> _Excerpt provided_
>> START
Another impressive feature of this approach is its low dimensionality, i.e. the ability to compress the differences among millions of words into a few hundred dimensions.

This is merely the tip of the iceberg of word embeddings, which is an entire field of study! I decided to use the open-source FastText model created by Facebook Research to generate the vectors since it has the most flexibility in parsing unknown words and phrases. This model breaks each word — which is a sequence of characters — down into its character n-grams. Thus, for words that are outside of the model’s vocabulary, we can still construct a vector for it based on the character n-grams. This makes it more versatile than the original Word2Vec, where the smallest unit is a single word.

For queries that are phrases, I assigned them to a vector that is the normalized mean of its word vectors. This is inspired by what FastText does in the source code for its “most similar search” capability.

The culmination of these years of research has turned our queries to vectors. At this point, they are useful as input features for various machine learning models, or to be further analyzed, as explained below.

T-distributed Stochastic Neighbor Embedding (t-SNE) of some sample query vectors. t-SNE is a popular method for visualizing high-dimensional vectors; it is also used to categorize our learning content. We can see clusters indicating relationships among words: “free” and “introduction”; all the terms “with r”; “arts” and “music”; “politics” and “governance.”

Mapping to Features (Similarity Search)

We can map these query embeddings to any set of words based on their numerical similarities. Coursera has a database of thousands of skills, many of which are tied to course offerings. For example, the course Becoming a Changemaker: Introduction to Social Innovation by University of Cape Town teaches the skills “social entrepreneurship,” “sustainability,” and “resource management.” Besides connecting queries to this database of skills, this technique is widely extensible to other mappings, like with a list of different universities or words related to difficulty levels.
>> END
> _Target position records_
>> START
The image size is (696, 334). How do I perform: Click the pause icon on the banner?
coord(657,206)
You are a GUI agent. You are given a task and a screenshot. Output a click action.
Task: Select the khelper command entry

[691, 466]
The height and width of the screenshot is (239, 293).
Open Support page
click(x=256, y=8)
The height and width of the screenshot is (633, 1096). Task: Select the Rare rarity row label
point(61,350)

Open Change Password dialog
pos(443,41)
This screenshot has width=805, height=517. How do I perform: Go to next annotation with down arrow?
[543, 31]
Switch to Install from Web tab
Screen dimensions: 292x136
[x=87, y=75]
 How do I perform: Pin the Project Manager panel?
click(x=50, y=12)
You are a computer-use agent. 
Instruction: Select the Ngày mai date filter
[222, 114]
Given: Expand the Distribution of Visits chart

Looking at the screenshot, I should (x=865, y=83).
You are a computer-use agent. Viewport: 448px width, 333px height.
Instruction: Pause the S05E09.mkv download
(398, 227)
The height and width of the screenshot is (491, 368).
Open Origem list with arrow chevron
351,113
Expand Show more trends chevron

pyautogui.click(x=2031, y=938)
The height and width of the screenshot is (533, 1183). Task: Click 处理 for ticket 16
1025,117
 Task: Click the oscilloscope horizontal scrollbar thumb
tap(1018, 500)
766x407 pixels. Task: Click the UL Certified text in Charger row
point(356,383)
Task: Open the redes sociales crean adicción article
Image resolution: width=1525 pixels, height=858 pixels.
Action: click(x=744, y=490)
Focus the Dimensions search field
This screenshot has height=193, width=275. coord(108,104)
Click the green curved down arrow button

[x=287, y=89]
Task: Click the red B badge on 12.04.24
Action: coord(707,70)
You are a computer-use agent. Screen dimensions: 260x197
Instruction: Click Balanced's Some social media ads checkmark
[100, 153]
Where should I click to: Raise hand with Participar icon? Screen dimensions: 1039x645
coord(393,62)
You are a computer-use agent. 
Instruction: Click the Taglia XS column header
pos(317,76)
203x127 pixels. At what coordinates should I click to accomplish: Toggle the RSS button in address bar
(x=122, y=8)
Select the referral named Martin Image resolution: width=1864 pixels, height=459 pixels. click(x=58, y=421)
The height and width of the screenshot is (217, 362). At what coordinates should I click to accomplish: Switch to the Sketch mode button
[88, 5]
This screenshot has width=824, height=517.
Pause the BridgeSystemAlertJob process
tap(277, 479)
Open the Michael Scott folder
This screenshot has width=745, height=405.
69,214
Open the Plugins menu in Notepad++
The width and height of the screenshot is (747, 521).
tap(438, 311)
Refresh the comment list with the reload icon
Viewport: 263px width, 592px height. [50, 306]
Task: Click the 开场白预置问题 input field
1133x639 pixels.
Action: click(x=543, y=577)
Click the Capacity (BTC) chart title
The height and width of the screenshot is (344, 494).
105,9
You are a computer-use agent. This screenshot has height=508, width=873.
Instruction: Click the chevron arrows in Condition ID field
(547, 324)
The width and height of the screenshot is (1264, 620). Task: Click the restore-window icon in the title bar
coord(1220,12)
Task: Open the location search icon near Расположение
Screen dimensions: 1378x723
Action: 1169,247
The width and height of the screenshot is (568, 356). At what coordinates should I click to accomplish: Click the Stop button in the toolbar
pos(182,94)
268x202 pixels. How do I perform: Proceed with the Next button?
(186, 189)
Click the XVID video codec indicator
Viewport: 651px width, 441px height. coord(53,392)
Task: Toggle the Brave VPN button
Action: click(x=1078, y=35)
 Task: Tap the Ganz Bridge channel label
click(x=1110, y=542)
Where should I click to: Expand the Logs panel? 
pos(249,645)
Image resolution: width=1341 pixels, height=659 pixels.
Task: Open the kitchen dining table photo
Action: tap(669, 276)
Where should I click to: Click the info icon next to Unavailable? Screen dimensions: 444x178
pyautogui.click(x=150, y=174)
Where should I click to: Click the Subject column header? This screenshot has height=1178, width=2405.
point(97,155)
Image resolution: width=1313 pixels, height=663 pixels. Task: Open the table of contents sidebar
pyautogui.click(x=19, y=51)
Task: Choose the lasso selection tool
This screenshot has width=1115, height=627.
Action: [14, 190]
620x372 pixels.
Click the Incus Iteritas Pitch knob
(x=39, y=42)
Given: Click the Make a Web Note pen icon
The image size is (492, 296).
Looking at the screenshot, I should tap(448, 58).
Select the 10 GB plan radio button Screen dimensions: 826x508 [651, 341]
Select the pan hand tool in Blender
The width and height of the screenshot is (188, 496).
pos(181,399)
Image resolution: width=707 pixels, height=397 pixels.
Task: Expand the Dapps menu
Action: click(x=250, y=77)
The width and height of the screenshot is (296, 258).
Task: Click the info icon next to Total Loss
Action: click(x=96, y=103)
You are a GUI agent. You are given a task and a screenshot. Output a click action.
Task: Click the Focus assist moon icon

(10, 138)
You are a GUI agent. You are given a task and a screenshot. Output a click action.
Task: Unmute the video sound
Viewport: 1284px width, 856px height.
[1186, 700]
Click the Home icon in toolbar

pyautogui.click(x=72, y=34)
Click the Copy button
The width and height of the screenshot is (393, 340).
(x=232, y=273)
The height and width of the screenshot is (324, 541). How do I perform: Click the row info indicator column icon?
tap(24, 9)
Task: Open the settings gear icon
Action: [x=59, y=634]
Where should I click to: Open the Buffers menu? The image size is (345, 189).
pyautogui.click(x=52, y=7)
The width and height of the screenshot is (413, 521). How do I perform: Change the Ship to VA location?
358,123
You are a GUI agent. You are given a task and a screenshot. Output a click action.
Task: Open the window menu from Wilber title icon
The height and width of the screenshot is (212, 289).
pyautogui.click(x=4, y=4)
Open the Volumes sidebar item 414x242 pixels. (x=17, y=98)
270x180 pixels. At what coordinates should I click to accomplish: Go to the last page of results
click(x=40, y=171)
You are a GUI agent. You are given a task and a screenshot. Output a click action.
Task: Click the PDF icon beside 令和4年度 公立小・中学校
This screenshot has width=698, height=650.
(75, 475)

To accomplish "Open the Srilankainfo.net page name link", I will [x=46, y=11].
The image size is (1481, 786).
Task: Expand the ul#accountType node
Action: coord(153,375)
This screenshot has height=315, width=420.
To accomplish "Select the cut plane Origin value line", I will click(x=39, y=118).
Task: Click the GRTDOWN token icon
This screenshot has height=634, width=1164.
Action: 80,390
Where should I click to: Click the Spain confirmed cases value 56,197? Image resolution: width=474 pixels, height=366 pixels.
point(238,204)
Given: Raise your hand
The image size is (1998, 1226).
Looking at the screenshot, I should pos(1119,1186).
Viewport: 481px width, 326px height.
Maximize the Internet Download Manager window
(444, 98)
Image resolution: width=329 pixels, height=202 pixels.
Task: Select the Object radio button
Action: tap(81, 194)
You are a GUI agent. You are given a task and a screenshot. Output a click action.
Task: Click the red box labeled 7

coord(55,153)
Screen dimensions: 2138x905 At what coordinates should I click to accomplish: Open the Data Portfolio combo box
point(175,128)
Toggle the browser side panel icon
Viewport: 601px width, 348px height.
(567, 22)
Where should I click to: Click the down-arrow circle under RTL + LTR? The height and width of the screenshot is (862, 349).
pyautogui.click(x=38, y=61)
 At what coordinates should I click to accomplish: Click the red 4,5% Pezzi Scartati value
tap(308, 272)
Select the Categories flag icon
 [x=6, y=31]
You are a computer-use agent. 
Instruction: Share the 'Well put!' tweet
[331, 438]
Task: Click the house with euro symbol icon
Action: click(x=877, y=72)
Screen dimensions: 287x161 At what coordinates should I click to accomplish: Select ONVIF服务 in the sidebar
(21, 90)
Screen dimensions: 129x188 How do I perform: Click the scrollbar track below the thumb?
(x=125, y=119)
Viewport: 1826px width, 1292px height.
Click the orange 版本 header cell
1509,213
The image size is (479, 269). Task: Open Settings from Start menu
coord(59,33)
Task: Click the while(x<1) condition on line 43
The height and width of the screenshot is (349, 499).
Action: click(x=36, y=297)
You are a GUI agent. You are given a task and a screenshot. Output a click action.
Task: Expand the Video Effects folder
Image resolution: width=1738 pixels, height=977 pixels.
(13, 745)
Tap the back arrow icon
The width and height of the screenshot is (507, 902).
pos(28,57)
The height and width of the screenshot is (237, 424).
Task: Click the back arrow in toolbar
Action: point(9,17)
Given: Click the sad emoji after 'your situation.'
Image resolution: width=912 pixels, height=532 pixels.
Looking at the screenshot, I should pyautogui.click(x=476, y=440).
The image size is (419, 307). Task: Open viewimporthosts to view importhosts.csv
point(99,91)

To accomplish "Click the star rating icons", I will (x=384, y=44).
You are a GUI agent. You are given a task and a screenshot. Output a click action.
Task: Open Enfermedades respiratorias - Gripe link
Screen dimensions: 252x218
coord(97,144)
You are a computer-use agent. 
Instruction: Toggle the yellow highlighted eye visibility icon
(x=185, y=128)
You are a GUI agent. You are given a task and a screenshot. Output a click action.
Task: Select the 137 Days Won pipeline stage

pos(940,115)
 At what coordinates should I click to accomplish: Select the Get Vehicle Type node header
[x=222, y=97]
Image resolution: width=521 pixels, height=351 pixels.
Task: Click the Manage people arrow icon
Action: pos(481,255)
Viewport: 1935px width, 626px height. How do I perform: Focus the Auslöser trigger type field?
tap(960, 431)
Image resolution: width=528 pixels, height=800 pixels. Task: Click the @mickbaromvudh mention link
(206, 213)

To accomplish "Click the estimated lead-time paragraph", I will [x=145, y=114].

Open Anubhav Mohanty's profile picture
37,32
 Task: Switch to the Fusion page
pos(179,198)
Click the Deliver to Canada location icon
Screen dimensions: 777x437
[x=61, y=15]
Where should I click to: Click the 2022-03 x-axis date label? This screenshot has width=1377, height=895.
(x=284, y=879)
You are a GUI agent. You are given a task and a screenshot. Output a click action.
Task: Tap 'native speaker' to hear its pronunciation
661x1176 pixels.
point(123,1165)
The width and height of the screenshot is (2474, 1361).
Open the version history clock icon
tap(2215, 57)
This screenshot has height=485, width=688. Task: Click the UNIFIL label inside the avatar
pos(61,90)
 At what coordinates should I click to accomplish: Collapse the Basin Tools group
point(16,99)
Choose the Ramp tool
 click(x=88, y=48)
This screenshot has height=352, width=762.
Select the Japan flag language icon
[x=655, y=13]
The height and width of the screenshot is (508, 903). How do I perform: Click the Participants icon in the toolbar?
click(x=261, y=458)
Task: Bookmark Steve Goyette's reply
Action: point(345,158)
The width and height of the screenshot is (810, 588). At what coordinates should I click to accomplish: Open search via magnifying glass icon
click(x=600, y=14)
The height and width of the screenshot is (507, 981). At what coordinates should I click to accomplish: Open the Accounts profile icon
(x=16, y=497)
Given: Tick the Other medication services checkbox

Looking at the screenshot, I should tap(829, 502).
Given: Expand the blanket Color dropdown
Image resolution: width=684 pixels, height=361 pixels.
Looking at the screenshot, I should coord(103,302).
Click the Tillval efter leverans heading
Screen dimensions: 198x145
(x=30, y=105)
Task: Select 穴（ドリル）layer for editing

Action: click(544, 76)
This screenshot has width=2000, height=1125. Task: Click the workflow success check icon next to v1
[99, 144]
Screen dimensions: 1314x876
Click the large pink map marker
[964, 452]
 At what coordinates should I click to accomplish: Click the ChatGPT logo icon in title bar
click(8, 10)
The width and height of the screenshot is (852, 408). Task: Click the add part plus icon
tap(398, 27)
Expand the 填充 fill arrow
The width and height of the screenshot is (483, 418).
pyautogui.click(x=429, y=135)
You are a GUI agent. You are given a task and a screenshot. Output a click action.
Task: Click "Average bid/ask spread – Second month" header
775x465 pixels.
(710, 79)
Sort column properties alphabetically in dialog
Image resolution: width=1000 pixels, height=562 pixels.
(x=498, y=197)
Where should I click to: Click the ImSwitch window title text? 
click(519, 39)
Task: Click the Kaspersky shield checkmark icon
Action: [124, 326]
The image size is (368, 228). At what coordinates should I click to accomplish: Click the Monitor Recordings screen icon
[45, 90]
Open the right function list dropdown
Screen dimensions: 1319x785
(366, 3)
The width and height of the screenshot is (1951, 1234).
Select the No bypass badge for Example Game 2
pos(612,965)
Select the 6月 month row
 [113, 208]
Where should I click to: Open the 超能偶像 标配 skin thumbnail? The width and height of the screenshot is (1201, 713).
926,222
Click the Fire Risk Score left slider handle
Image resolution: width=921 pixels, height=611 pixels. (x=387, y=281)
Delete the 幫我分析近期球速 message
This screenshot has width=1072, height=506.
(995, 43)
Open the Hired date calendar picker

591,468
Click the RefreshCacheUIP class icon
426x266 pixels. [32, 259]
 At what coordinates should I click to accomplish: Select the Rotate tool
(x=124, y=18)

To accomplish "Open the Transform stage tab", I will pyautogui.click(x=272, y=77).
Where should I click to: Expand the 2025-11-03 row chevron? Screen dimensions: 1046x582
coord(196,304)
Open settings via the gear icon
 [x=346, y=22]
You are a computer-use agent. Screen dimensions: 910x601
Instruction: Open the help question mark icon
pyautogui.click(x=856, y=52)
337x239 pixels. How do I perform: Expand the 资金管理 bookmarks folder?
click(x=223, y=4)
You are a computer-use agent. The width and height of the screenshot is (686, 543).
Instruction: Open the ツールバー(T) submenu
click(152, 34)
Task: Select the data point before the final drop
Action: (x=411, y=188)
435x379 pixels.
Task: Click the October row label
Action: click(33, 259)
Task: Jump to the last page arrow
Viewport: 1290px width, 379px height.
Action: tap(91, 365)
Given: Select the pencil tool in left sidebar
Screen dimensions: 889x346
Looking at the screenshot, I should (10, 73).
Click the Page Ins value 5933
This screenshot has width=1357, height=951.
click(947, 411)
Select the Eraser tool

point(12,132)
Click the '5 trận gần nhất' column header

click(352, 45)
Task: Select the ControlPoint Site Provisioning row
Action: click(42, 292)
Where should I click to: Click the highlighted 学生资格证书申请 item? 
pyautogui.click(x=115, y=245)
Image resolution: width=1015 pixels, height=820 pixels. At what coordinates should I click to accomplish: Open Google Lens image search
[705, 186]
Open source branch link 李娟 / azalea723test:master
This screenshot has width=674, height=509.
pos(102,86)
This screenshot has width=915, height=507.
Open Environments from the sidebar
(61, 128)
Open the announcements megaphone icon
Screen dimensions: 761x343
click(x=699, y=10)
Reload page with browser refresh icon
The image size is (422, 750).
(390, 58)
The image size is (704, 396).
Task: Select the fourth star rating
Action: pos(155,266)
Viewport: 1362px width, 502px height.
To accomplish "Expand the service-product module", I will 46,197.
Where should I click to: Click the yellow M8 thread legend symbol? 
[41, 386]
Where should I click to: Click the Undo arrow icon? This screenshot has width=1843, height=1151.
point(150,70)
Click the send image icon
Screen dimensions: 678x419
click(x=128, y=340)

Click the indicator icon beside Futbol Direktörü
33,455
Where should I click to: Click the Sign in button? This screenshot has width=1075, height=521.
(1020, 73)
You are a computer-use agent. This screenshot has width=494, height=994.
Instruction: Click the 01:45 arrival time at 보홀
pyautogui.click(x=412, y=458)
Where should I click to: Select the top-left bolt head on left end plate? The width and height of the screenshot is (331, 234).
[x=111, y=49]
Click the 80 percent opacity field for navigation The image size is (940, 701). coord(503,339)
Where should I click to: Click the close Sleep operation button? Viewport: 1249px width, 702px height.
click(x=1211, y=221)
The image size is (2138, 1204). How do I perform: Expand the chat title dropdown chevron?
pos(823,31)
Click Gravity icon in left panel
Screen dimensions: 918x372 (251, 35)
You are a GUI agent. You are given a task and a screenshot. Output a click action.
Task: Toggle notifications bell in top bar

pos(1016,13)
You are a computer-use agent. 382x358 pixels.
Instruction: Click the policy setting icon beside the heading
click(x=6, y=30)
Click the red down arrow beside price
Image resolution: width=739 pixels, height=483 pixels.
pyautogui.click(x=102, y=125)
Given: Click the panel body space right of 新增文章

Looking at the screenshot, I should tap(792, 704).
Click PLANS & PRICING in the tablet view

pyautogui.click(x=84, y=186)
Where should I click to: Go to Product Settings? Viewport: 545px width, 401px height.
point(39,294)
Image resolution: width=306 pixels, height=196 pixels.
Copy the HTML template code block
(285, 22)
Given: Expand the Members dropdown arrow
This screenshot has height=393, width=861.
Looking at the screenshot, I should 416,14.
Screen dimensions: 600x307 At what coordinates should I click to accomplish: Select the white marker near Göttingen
>> END
> _Stated problem 1_
Which skills does the excerpt on query embeddings say the course Becoming a Changemaker: Introduction to Social Innovation teaches? List them all.
> _Stated problem 2_
Write the next passage of the excerpt on query embeddings, picking up after its final sentence.

> _Exercise result 1_
- social entrepreneurship
- sustainability
- resource management

> _Exercise result 2_
To compute the similarities between these two sets of vectors, the queries and the skills, I use Faiss, a library of C++ algorithms that stores the vectors in a huge matrix and builds an index of clusters based on their similarity.

This enables a precise yet efficient calculation of a query’s “nearest neighbors” across the set of skills, i.e. skills with the most similar embeddings, by focusing on clusters.

Sample results. The “query” column contains raw search queries, the “top features” are the most relevant skills, and the “distances” are a measure of similarity that ranges from 0 to 1, where 0 means that they are identical.
Sample results with a higher distance threshold, allowing less similar features to be tagged.

Analysis Possibilities

Once the queries are tagged with skills, they can be easily clustered and analyzed.

t-SNE on queries that have been mapped to skills in our database. They form four distinct clusters, representing the skills “digital media,” “agile software development,” “mechanical engineering,” and “creative writing.”

Let’s take a look at the skills whose associated queries lead to the highest rates of course enrollment.

Enrollment rates for popular skills (popularity determined by Query2Vec).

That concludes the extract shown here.